Health Care Law

H1045-005 Medicare Advantage Plan: Costs and Benefits

Learn what the H1045-005 Medicare Advantage plan covers, from premiums and drug coverage to dental, vision, and hearing benefits, plus key cost-sharing details.

The UHC Preferred Medicare Advantage FL-0002 (HMO) is a $0-premium Medicare Advantage plan offered by Preferred Care Partners, a UnitedHealthcare subsidiary, to residents of Broward County, Florida. Identified by its CMS contract and plan ID H1045-005, the plan carries a 4.5-star rating from the Centers for Medicare and Medicaid Services for 2026 and bundles medical, prescription drug, dental, vision, hearing, and fitness benefits with no monthly plan premium and no annual medical deductible.

Premiums, Deductibles, and Out-of-Pocket Limits

Members pay $0 per month for the plan itself, though they must continue paying their standard Medicare Part B premium. The plan includes a Part B premium “giveback” of up to $12 per month, which effectively reduces the member’s Part B cost. For those whose Part B premium is deducted from Social Security, the reduction shows up as a slightly larger monthly check.

The annual medical deductible is $0 for in-network services. The maximum out-of-pocket amount for Medicare-covered medical services is $2,900 per year, one of the lower thresholds among Florida Medicare Advantage plans.
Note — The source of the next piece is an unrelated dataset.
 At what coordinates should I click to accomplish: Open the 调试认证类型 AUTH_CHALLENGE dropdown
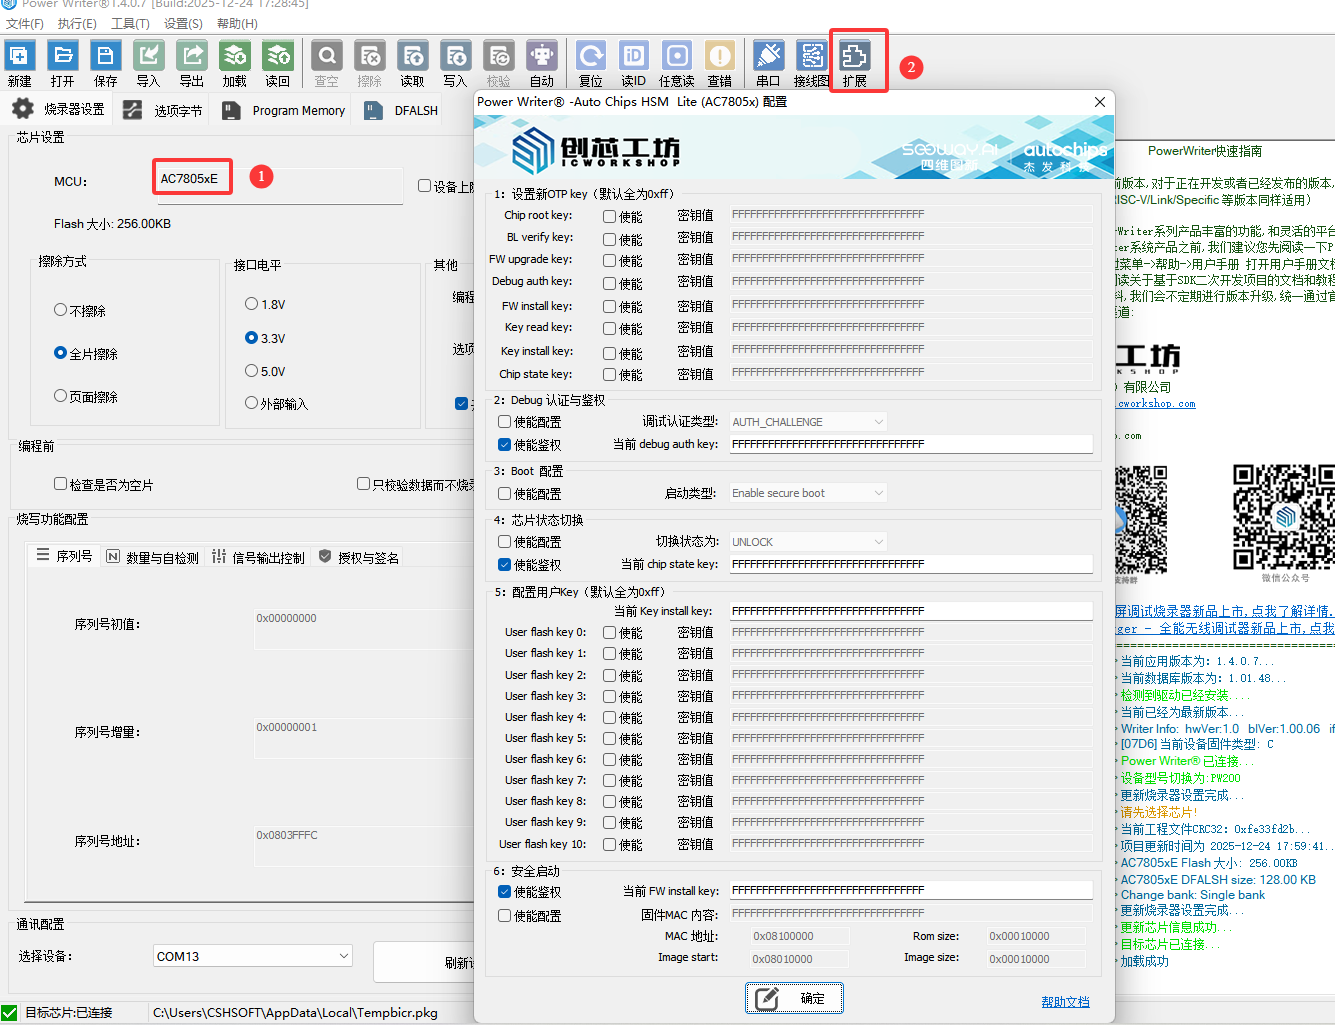pyautogui.click(x=808, y=422)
That cap excludes prescription drug costs and any services not covered by Medicare.

Medical Benefits and Cost-Sharing

The plan covers a broad set of medical services at relatively low cost-sharing amounts, all within the HMO’s network:

  • Primary care visits: $0 copay.
  • Specialist visits: $15 copay (referral required).
  • Virtual medical and mental health visits: $0 copay.
  • Inpatient hospital stays: $0 copay per stay, with no day limit.
  • Outpatient surgery: $150 copay ($0 for colonoscopies).
  • Emergency care: $150 copay per visit, waived if the member is admitted to the hospital within 24 hours. Emergency care outside the United States is covered at $0.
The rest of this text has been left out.